Wang está preocupado por la crisis del coronavirus. Muchos de sus familiares, allí en China, se encuentran recluidos en sus casas y le cuentan cómo las personas intentan tener el menor contacto posible unos con otros para evitar contagios.
Ello nos ha permitido a Wang y a
mí tener unas conversaciones muy interesantes sobre el aislamiento y las
relaciones humanas.
Yo le explicaba que la mayoría de
situaciones de sufrimiento que atendemos en servicios sociales tienen un
componente relacional importante, que frecuentemente no consideramos.
Cuando una persona está
atravesando una situación de dificultad sus redes familiares y sociales suelen
estar rotas, o al menos, presentar fallas importantes. Reconstruir y normalizar
esas redes es algo que difícilmente nos planteamos abordar, centrándonos más
bien en proporcionar recursos materiales (prestaciones económicas, vivienda…)
en la confianza de que una vez facilitados estos recursos cesarán los
problemas.
En mi experiencia, rara vez
sucede así. El sustrato relacional, la calidad de las interacciones de una
persona con su red familiar, vecinal y comunitaria constituye un elemento
fundamental para su bienestar. Si no se diagnostica y repara correctamente, la
relación de ayuda servirá de más bien poco y el riesgo de que los problemas se
cronifiquen será muy alto.
Creo que en cualquier situación
de dependencia, pobreza, violencia, conflicto… el primer objetivo debe ser la
reparación de esas redes relacionales. El resto serán meros instrumentos (a
veces imprescindibles) pero que si se desconectan de esa reparación relacional
no servirán para nada. Frecuentemente dinero tirado a la basura.

El problema es que este trabajo
de reconexión y de integración relacional depende de dos elementos
fundamentales: la técnica y el contexto.
Sobre la primera sólo diré que un
trabajo a este nivel requiere de una alta capacitación. No es un trabajo
sencillo, ni pueden realizarlo profesionales aislados.

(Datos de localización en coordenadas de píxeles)
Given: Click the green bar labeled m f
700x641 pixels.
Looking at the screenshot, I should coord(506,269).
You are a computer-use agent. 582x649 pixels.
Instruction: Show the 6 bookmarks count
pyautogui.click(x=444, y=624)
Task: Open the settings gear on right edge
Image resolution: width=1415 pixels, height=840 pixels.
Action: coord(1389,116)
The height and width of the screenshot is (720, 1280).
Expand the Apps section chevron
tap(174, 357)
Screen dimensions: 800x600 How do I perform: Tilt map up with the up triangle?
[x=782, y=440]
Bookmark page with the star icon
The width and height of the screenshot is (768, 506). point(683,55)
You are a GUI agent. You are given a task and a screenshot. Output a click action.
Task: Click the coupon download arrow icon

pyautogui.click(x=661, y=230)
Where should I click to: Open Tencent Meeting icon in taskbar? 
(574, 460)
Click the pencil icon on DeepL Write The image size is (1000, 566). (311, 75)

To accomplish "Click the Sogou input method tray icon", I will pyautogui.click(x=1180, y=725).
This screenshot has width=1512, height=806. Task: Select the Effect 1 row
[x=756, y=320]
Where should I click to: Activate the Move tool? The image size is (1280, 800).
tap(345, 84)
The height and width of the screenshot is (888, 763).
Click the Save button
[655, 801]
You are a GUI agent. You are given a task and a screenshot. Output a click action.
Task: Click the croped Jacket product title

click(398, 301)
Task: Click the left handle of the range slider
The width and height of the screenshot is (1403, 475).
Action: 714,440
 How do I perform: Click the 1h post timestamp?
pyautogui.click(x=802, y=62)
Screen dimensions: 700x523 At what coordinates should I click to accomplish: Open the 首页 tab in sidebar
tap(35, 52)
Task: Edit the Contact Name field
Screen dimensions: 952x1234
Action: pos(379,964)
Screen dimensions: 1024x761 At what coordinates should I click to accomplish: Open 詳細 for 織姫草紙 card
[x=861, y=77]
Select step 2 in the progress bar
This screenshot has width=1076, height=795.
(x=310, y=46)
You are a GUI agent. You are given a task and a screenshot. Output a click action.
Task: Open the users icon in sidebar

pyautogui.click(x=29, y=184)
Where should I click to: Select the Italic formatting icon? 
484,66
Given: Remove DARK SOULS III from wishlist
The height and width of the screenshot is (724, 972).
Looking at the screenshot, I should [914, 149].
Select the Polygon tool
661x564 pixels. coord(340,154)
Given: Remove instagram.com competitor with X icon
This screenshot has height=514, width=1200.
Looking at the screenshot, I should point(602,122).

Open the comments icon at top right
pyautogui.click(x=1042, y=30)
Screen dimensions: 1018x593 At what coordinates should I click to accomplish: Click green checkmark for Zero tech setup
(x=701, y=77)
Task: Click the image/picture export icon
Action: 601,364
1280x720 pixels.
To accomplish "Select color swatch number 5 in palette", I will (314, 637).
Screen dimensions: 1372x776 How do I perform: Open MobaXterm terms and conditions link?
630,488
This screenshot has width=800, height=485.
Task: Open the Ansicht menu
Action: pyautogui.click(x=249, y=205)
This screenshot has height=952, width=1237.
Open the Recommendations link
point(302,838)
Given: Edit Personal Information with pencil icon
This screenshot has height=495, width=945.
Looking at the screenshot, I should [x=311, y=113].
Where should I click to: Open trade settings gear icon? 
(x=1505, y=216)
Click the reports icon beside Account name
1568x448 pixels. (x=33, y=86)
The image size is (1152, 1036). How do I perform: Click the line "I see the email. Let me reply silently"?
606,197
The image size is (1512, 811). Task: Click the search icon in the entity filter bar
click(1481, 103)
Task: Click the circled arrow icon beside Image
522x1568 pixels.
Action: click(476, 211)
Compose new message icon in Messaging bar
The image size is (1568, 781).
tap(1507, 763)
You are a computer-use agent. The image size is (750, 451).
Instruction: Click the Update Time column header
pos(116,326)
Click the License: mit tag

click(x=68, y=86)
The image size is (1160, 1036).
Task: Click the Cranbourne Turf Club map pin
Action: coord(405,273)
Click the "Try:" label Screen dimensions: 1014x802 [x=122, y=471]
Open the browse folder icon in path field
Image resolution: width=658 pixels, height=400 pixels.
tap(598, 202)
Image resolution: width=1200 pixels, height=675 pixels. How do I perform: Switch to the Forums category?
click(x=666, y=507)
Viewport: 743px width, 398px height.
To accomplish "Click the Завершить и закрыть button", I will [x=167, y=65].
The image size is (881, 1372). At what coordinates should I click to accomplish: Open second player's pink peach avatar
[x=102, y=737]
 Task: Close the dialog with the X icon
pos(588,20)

- _TAREA_
Transcribe sin cambios el fragmento del texto sobre las redes relacionales en los servicios sociales que comienza en las palabras "Ello nos ha" y termina tras "(prestaciones económicas, vivienda…)". Los registros proceden de una fuente distinta a la del texto.

- _RESPUESTA DEL EJERCICIO_
Ello nos ha permitido a Wang y a
mí tener unas conversaciones muy interesantes sobre el aislamiento y las
relaciones humanas.
Yo le explicaba que la mayoría de
situaciones de sufrimiento que atendemos en servicios sociales tienen un
componente relacional importante, que frecuentemente no consideramos.
Cuando una persona está
atravesando una situación de dificultad sus redes familiares y sociales suelen
estar rotas, o al menos, presentar fallas importantes. Reconstruir y normalizar
esas redes es algo que difícilmente nos planteamos abordar, centrándonos más
bien en proporcionar recursos materiales (prestaciones económicas, vivienda…)